«Это изысканная поэзия Короля Солнца.
Но нет-нет и проскользнет наше родное, русское, на французский манер:
Мы всю ночь сплетаем, как Парки,
Нити людских судеб…»
Сохранились наброски по поводу книги Анны Map «Кровь и кольца». Из них ясно вытекает резко отрицательное отношение Зощенко к извращенной, патологической психике покончившей самоубийством писательницы.
(На рукописях этих глав пометка — «1919 год. Октябрь». П.)
Следующая глава книги — «Конец рыцаря Печального Образа» (о поэзии Алекс. Блока). Статья была написана по предложению Чуковского в августе девятнадцатого года.
В ней Зощенко останавливается на «идее поэта».
В мечту о любви уходит поэт от своей непонятной тоски, от унылой, серой скуки «долгих будней» — все покрыто постылой серой пеленой, все серое, и не серое лишь одно — любовь.
Но любовь у Блока — это даже не «любовь к далекой», как у Виктора Гофмана, это любовь к «неизвестной», к той, которая «никогда не придет», к мечте, к призраку.
Но мечта постепенно развенчивается поэтом — мистическая «Прекрасная Дама» превращается в «Незнакомку», затем в «Тэклу» — «нежную и тонкую». Но тут «прозревает» поэт, «печальный рыцарь», — «Тэкла» превращается в «Феклу» и наконец — в реальнейшую «Катьку» из поэмы «Двенадцать»…

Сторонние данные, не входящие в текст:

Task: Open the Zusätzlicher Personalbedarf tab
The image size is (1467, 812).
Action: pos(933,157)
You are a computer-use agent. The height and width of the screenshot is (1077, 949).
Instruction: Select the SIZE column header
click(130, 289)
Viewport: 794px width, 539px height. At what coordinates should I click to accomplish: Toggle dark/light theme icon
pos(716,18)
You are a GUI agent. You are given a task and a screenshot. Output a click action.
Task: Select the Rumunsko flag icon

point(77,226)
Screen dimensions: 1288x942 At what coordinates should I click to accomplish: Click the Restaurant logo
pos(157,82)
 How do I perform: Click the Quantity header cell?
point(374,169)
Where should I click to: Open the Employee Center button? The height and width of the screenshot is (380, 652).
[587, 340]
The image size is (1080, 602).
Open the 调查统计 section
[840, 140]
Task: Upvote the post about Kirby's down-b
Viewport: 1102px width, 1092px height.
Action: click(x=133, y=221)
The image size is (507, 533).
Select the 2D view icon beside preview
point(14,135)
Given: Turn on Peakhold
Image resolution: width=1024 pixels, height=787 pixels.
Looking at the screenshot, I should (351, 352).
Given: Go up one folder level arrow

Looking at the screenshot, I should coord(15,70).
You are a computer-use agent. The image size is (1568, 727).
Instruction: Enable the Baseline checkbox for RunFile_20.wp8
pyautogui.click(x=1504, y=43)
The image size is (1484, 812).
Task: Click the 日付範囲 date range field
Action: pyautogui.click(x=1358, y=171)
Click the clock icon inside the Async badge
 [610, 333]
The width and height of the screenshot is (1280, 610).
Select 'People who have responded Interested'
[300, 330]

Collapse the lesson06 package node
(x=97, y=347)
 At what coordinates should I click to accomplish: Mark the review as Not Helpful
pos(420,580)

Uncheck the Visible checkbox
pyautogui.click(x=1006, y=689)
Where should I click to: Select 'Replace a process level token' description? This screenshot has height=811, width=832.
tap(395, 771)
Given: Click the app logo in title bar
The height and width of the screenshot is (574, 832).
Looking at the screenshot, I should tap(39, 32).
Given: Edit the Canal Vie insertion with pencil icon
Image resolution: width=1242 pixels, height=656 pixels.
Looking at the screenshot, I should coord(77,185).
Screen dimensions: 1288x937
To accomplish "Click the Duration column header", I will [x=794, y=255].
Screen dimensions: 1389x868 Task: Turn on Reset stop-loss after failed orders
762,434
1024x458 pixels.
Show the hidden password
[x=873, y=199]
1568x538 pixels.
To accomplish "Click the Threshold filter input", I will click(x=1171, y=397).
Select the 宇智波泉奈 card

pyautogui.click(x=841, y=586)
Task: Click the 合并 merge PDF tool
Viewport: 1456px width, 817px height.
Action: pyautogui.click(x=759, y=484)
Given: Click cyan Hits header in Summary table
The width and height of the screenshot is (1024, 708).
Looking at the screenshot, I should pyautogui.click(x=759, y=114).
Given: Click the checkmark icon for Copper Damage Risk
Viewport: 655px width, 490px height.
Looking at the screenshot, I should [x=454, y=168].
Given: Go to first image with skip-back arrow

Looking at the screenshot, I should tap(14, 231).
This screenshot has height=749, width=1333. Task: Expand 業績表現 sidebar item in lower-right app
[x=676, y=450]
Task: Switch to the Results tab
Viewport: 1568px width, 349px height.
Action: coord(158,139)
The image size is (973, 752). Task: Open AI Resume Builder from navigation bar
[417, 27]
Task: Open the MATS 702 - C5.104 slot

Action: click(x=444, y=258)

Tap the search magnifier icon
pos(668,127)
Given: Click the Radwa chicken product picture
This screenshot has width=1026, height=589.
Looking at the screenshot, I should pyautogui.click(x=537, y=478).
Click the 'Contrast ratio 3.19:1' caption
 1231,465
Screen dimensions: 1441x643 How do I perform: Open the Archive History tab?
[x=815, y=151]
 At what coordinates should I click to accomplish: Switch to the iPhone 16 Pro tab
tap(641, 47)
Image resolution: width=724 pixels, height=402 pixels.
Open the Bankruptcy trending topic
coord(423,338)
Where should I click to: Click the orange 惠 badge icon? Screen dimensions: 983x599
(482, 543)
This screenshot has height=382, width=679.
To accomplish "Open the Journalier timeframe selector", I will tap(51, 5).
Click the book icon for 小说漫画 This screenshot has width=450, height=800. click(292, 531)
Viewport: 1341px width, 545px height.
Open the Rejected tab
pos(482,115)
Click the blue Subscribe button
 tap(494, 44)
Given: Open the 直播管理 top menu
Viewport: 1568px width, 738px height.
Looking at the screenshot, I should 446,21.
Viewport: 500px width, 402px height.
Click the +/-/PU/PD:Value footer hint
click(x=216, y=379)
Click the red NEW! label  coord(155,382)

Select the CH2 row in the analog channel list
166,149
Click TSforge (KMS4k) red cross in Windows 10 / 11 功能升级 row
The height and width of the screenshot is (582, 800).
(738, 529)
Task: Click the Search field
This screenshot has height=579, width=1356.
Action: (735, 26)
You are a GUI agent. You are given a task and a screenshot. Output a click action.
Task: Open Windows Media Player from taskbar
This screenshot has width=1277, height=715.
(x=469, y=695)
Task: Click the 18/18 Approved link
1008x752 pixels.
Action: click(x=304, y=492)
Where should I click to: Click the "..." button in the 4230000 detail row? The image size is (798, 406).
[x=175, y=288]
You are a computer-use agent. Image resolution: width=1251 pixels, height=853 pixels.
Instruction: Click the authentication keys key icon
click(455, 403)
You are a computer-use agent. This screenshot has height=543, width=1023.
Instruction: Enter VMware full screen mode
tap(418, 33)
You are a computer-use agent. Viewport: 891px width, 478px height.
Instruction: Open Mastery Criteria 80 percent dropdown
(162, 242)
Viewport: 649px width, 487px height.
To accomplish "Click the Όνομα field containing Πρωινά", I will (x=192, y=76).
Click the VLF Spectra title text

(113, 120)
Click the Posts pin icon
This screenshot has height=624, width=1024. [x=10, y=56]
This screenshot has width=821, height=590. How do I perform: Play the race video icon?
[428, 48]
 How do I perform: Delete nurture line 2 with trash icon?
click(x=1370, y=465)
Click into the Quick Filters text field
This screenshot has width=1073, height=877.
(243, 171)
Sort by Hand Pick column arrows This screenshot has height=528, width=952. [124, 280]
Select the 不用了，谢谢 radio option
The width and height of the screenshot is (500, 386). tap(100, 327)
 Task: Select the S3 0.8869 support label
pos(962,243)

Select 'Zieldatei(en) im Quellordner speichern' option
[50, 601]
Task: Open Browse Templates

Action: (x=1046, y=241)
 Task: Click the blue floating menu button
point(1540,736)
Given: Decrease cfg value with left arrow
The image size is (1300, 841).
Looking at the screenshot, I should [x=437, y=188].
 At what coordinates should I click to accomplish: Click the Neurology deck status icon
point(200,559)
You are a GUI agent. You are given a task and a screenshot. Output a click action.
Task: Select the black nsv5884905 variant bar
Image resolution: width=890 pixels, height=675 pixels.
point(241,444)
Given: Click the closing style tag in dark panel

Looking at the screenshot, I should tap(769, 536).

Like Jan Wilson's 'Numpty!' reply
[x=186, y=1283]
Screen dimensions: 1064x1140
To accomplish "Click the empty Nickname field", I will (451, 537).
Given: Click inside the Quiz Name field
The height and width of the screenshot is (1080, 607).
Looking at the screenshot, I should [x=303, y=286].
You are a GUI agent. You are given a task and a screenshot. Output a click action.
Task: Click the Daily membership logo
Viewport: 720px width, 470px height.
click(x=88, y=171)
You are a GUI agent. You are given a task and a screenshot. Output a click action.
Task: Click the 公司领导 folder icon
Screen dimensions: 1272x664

В этом критик видит «трагедию Блока», «прозревшего Дон Кихота, изверившегося в идее своей любви».
Зощенко в последний раз «всерьез» возвращается к теме своей юности, к теме любви — он размышляет и о том, какой путь прошла любовь от трубадуров до наших дней — до Маяковского, и о том, какой путь прошла «идея любви» у Блока.
Но тут он оговаривается:
«Я совершенно не настаиваю, что Александр Блок, изверившись в идее своей любви, написал поэму «Двенадцать». Я совершенно не отнимаю иную идею у поэта, которая так ясна…»
Поэтому «Двенадцать» он называет «героической поэмой», в которой все ясно — «от идеи до слов».
Статью свою он заканчивает следующими словами:
«Но я повторяю, что ничуть не отнимаю от поэта большую идею мировой социальной революции — это так ясно. И старый мир — «голодный пес», и Иисус Христос, ведущий евангелистов к новой жизни, все это огромно и величественно…
Но я остановился на идее любви, характернейшей для всей поэзии Блока».
В этой статье, кроме «идеи любви и поэзии Блока», Михаил Зощенко говорит и о другом — о «новом пролетарском искусстве», говорит, что он признает это новое искусство.
«Да и как я могу не признать, когда я читаю книги и слышу песни — и они новые, несомненно новые, в них часто не испытанные еще в поэзии слова и мысли».
И в поэме «Двенадцать» он видит:
«Тут уж новые слова, новое творчество, и не оттого, что устарели совершенно слова, и мысли, и идеи наши, нет, оттого, что параллельно с ними, побочно, живет что-то иное, что, может быть, и есть пролетарское».
И он считает, что «героический эпос с элементарнейшей основой во всем — явление ничуть не удивительное, — я совершенно был уверен, что такое «умирание» в искусстве, в частности в литературе, какие были в последние годы, вообще не способно к продолжительной жизни».
Зощенко как бы ставит крест на всей литературе начала века, он чувствует, что она изжила себя, что она была нереальной, «придуманной», что ей суждено умереть вместе с породившим ее и уходящим в историю больным и изломанным классом, на смену которому пришел другой класс, сильный и цельный новый человек.
Следующая глава книги «На переломе» — «О Владимире Маяковском» (1919, июль).
Поэзия Маяковского поразила, потрясла молодого Зощенко.
В двух своих статьях — «О Владимире Маяковском» и «Вл. Маяковский» — он с искренним удивлением говорит о нем. С удивлением и восхищением.
В первой статье он противопоставляет «футуриста» Северянина «футуристу» Маяковскому:
«Вот и Северянин непременно футурист, а ведь он и Маяковский, я бы сказал, под одним знаменем величайшая наглость контрастов».
Северянин — «поэт-эстет, последний из умирающих».
Маяковский — «тринадцатый апостол», несущий «новое свое евангелие».